A high integrity/epistemics political coalition?

Raemon14 Dec 2025 22:21 UTC

148 points

I have goals that are much easier to reach with a powerful political bl. Probably a lot of other people around here share them. (Goals include “ensure no powerful dangerous AI get built”, “ensure governance of the US and world are broadly good / not decaying”, “have good civic discourse that plugs into said governance.”)

I think it’d be good if there was a powerful, high integrity political bloc with good epistemics, trying to make those things happen.

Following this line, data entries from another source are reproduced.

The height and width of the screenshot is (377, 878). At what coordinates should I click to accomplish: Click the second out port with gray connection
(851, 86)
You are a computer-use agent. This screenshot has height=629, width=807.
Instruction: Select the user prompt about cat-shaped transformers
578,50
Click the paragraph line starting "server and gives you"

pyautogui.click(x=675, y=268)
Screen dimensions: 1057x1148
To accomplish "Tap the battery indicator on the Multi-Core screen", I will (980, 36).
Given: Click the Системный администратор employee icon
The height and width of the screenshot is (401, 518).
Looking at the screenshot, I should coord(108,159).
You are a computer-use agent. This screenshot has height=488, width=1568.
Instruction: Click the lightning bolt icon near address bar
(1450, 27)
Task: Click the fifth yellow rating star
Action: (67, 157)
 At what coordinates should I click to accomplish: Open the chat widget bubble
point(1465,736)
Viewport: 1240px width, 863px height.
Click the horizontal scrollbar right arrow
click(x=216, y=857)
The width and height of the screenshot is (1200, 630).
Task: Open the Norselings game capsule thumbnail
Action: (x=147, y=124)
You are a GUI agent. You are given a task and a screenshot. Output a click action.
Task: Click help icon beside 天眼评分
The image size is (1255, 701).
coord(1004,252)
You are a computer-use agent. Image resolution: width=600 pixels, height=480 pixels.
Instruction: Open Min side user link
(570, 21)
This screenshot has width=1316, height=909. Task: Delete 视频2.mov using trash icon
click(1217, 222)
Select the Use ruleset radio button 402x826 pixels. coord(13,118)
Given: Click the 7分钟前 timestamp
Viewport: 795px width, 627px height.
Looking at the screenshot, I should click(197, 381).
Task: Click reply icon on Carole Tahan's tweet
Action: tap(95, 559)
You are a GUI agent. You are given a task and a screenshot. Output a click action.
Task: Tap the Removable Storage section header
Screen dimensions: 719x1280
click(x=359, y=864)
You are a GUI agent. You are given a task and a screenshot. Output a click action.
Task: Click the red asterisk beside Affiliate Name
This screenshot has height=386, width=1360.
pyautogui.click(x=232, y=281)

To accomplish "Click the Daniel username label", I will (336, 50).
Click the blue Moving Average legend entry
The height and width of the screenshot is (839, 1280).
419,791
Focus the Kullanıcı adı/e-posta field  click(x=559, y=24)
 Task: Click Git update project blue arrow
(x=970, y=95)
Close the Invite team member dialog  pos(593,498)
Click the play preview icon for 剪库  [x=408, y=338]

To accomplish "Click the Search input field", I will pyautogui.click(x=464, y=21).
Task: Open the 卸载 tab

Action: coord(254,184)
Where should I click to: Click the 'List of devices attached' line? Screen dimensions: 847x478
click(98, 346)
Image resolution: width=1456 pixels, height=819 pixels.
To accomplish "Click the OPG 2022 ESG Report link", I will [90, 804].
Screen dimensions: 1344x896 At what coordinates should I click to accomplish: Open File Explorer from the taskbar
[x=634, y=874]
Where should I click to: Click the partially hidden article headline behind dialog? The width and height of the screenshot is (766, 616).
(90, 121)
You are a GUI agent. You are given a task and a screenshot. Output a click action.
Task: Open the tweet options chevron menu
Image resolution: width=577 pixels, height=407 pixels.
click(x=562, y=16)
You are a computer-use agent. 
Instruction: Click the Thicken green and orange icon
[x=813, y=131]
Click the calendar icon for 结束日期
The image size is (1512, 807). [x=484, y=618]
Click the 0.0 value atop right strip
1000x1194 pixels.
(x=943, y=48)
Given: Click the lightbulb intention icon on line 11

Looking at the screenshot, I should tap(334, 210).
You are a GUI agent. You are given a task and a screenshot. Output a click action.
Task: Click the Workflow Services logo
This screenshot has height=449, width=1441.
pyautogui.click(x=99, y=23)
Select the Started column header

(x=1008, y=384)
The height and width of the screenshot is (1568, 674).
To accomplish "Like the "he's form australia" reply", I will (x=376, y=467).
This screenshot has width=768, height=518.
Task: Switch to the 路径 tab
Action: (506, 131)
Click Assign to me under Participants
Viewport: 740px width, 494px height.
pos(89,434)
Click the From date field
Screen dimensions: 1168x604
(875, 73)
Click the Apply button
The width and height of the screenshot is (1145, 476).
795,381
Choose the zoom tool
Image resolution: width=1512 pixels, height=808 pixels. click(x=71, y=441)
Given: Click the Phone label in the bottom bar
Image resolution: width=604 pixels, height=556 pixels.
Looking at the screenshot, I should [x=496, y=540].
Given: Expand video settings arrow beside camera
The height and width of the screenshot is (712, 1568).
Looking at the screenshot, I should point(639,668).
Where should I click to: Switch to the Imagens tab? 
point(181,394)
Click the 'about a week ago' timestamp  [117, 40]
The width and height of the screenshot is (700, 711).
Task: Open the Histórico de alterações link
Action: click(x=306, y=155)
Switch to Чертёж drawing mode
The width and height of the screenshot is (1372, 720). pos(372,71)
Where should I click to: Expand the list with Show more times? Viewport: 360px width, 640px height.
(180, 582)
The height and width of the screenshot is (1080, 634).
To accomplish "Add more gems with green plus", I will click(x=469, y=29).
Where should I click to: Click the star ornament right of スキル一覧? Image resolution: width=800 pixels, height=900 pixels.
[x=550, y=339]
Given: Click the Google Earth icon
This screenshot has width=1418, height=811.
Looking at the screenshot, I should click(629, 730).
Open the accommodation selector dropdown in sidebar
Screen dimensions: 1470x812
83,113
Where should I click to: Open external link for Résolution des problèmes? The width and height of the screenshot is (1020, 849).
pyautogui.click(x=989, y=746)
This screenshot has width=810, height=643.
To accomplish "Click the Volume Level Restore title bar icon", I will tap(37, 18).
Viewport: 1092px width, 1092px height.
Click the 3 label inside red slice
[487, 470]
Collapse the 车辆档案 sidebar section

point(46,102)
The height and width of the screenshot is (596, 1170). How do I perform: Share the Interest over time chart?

Unfortunately the naive ways of doing that would destroy the good things about the rationalist intellectual scene. This post lays out some thoughts on how to have a political bloc with good epistemics and integrity.

Recently, I gave to the Alex Bores campaign. It turned out to raise a quite serious, surprising amount of money.

I donated to Alex Bores fairly confidently. A few years ago, I donated to Carrick Flynn, feeling kinda skeezy about it. Not because there’s necessarily anything wrong with Carrick Flynn, but, because the process that promoted “donate to Carrick Flynn” to my attention was a self-referential “well, he’s an EA, so it’s good if he’s in office.” (There might have been people with more info than that, but I didn’t hear much about it).

Ultimately, I kinda agreed, but, I wouldn’t have publicly defended the choice. This was during FTX era where money was abundant and we were starting to attract grifters (i.e. hearing explicit comments like “oh man all you have to do is say you care about causes X and Y and you can get free money.”) It was not sustainable to keep donating to people “because they were EA” or “because they mouthed the words ‘AI Safety’.”

Alas, there are important political goals I want to accomplish. Political goals require getting a lot of people moving in lockstep. Rationalists hate moving in lockstep. For good reason. At the time, my solution was “donate to Carrick Flynn, but feel skeezy about it.”

One option is leave this to “The EA community” rather than trying to invoke “the rationalists.” Alas, I just… don’t really trust the EA community to do a good job here. Or, rather, them succeeding at this requires them to lean into the rationalist-y traits, which would reintroduce all the same allergies and handwringing. My political goals are nuanced. I don’t want to go the route of environmentalism that bans nuclear power and ends up making things worse.

The AI Safety Case

AI Safety isn’t the only thing you might want a powerful political bloc with good epistemics to support. Maybe people want to be ambitious and do something much more openended than that. But, this is the motivating case for why it’s in my top-5 things to maybe do, and it’s useful to dissect motivating cases.

I think many people around here agree we need to stop the development of unsafe, overwhelmingly powerful superintelligence. (We might disagree about a lot about the correct steps to achieve that).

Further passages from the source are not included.